Pet-peeve hoarders

“Bob, we’re getting reports the ballet company’s new lead has become completely disassociated from her sense of self.”

“Bob, we’re getting reports the ballet company’s new lead has become completely disassociated from her sense of self.”

As much as I love the movies, I’ve hoarded enough cinematic pet peeves over the years for TLC to make an uneducational reality series about me. One cliché of late, due to its extreme overuse, is the intercutting of phony “news reports” to tell, repeat and re-repeat crucial plot points.

My first SN&R article was a 1999 essay in which I argued that the ludicrous prevalence of voice-over narration was a narrative crutch for lazy writers and distracted audiences. Always striving to undermine its own low standards, Hollywood turned this narrative crutch into a narrative wheelchair in the ensuing decade, and the newscaster narrator became a storytelling staple.
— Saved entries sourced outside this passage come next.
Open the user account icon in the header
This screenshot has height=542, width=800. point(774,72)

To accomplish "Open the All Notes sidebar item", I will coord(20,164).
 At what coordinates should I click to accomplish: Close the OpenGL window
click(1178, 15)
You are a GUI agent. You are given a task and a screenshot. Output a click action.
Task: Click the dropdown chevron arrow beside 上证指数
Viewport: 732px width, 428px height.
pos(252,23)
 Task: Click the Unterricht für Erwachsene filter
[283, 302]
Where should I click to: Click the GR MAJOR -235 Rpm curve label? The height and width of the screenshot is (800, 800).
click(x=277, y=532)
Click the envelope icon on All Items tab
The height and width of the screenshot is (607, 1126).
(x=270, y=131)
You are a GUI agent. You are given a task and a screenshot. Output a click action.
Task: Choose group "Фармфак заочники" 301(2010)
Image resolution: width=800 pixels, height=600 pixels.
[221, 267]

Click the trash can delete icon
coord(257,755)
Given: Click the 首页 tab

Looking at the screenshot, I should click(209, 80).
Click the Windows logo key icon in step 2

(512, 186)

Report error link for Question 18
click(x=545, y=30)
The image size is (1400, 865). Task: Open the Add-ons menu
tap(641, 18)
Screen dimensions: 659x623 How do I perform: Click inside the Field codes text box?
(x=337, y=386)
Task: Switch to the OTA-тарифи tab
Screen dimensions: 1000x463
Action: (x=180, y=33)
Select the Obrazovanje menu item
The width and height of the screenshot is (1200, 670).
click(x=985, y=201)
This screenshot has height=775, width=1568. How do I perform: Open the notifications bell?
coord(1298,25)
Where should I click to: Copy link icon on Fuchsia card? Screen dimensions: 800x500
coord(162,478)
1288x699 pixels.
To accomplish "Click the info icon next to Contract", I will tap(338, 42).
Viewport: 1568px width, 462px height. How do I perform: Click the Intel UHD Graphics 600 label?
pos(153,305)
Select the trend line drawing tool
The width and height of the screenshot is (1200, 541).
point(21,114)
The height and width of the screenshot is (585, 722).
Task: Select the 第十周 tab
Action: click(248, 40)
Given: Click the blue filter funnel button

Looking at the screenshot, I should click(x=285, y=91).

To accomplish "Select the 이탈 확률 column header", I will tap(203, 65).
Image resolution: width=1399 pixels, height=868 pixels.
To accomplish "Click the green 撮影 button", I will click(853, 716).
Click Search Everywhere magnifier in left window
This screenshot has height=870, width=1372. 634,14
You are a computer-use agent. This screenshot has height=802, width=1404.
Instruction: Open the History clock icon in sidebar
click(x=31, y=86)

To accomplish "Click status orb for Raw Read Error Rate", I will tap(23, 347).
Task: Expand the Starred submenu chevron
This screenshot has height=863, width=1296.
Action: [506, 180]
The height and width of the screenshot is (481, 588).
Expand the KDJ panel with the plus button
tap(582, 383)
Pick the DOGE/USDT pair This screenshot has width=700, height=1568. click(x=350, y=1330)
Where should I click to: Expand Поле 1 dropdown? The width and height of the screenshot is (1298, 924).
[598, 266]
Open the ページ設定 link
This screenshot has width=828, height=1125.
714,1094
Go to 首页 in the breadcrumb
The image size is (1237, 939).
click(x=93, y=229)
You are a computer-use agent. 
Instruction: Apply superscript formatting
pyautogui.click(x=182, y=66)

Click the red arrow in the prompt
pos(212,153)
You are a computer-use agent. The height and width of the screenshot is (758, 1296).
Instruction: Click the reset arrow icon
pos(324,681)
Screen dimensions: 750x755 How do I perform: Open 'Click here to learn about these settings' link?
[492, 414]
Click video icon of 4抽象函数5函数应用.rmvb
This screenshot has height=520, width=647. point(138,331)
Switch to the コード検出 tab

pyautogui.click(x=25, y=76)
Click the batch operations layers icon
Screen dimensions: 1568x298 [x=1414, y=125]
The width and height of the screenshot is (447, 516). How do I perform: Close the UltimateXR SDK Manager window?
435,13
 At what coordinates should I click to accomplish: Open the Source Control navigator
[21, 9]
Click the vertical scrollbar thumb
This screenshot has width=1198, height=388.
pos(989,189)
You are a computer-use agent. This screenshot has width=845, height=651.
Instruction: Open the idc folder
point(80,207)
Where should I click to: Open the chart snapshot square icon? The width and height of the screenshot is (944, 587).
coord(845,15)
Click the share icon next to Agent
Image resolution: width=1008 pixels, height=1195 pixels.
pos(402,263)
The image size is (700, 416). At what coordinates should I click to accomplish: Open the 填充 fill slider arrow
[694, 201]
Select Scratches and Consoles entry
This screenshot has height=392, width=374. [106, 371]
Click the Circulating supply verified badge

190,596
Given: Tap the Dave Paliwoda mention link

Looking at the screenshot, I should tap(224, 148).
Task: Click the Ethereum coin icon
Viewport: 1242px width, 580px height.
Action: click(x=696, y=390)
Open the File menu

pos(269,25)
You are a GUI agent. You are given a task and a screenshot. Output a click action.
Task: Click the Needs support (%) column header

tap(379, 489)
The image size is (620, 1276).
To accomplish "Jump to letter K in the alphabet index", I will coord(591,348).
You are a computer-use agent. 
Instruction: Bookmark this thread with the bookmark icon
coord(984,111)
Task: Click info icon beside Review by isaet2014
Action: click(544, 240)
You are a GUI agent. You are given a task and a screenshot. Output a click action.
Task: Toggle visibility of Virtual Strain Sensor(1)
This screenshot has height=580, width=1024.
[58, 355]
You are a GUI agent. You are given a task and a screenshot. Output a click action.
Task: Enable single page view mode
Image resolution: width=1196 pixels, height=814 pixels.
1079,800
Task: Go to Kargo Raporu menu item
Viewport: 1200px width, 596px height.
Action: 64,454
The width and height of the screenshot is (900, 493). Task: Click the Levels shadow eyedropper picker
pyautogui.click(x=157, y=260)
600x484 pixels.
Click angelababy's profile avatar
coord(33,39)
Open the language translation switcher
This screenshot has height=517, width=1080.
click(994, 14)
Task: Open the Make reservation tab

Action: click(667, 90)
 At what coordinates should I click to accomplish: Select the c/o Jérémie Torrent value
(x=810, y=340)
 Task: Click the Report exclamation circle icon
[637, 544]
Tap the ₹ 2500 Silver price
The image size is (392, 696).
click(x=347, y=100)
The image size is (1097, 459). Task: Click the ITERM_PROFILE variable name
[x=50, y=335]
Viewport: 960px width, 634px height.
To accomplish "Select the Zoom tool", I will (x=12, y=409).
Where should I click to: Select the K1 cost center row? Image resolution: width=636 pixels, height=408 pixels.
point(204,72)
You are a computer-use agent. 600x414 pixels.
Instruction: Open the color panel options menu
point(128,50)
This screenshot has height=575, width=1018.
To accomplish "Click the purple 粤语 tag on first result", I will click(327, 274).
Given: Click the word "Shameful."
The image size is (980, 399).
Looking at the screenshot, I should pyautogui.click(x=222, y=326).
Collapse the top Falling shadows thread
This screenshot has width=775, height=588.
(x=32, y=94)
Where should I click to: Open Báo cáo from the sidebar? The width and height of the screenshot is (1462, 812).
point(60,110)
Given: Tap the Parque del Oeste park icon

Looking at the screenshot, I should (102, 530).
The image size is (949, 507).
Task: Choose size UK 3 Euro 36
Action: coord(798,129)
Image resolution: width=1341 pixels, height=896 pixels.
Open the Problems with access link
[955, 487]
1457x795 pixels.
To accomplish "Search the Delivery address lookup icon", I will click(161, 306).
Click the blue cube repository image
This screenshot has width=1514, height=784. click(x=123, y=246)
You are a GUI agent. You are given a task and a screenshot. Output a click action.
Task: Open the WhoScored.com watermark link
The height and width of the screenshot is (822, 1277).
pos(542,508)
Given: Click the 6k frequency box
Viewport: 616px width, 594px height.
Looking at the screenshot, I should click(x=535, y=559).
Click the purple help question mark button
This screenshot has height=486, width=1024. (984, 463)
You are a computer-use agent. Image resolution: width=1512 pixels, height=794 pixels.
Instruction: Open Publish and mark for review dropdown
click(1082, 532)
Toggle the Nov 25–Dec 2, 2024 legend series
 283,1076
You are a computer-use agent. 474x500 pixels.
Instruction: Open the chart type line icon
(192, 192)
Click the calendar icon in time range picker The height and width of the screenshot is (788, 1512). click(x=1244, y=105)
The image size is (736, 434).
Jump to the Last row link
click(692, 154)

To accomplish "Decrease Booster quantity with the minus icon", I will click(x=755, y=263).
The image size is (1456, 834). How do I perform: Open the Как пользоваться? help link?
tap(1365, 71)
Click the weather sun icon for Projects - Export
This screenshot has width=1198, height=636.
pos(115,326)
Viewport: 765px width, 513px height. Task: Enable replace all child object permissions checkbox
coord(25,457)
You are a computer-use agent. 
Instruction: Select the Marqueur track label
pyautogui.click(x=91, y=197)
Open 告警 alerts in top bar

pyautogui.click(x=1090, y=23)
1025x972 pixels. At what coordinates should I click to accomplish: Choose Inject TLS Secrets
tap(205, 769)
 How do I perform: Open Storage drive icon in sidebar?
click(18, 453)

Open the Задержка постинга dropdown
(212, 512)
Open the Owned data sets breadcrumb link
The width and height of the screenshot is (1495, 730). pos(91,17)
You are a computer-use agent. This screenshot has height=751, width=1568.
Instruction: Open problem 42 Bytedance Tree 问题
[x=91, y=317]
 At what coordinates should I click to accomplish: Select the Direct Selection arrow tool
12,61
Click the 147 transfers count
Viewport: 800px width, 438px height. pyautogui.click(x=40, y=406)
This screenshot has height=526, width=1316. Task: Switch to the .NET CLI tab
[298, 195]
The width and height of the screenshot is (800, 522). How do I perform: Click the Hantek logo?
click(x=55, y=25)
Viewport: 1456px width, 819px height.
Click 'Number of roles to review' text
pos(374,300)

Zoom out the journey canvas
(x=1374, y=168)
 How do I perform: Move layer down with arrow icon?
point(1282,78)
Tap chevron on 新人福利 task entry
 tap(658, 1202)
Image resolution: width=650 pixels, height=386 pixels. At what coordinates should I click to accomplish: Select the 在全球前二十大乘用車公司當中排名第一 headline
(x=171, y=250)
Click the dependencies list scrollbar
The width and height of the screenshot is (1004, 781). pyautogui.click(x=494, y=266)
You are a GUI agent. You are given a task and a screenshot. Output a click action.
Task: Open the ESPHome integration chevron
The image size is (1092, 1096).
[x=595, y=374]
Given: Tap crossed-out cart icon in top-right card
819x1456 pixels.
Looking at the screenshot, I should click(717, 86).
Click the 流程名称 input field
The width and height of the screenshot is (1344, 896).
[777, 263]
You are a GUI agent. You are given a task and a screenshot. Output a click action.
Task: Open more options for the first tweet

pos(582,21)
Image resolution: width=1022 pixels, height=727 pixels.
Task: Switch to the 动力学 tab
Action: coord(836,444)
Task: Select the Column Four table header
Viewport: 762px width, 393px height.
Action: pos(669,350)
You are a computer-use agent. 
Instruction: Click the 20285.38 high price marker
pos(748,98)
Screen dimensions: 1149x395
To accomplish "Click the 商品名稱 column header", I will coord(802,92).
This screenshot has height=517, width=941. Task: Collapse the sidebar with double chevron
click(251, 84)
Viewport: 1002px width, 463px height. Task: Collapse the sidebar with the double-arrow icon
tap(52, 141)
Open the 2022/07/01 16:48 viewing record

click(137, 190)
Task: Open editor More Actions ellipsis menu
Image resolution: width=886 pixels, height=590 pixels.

This cliché is the bastard grandchild of a spinning newspaper hurtling story notes toward the screen. And, like that hoary device, the newsman narrator should be ridiculed and discontinued. Instead, its use is spreading—2012, Takers, The Green Hornet, Secretariat, Salt, The Town, Battle: Los Angeles and others have all employed it to some extent. It’s also a favorite script gimmick of M. Night Shyamalan, which pretty much says it all.

Tony Scott’s Ritalin-deprived style has put him at the vanguard of this unfortunate movement—his Unstoppable jump-cuts incessantly between different TV reporters underlining the same plot developments ad infinitum. Scott’s newsmen narrators also display supernatural journalistic skills, at one point reporting on a change in the two heroes’ plan the moment it happens, even though they were alone on a train. Was Denzel the leak?

That’s what makes this cliché especially annoying: Unless the film is intentionally satirizing or demonizing the media, the newscaster narrator’s role in explaining the story necessitates their infallibility. They deliver the information accurately and instantaneously, even as our real-life news media repeatedly displays a tendency toward misinformation and conjecture in crisis situations.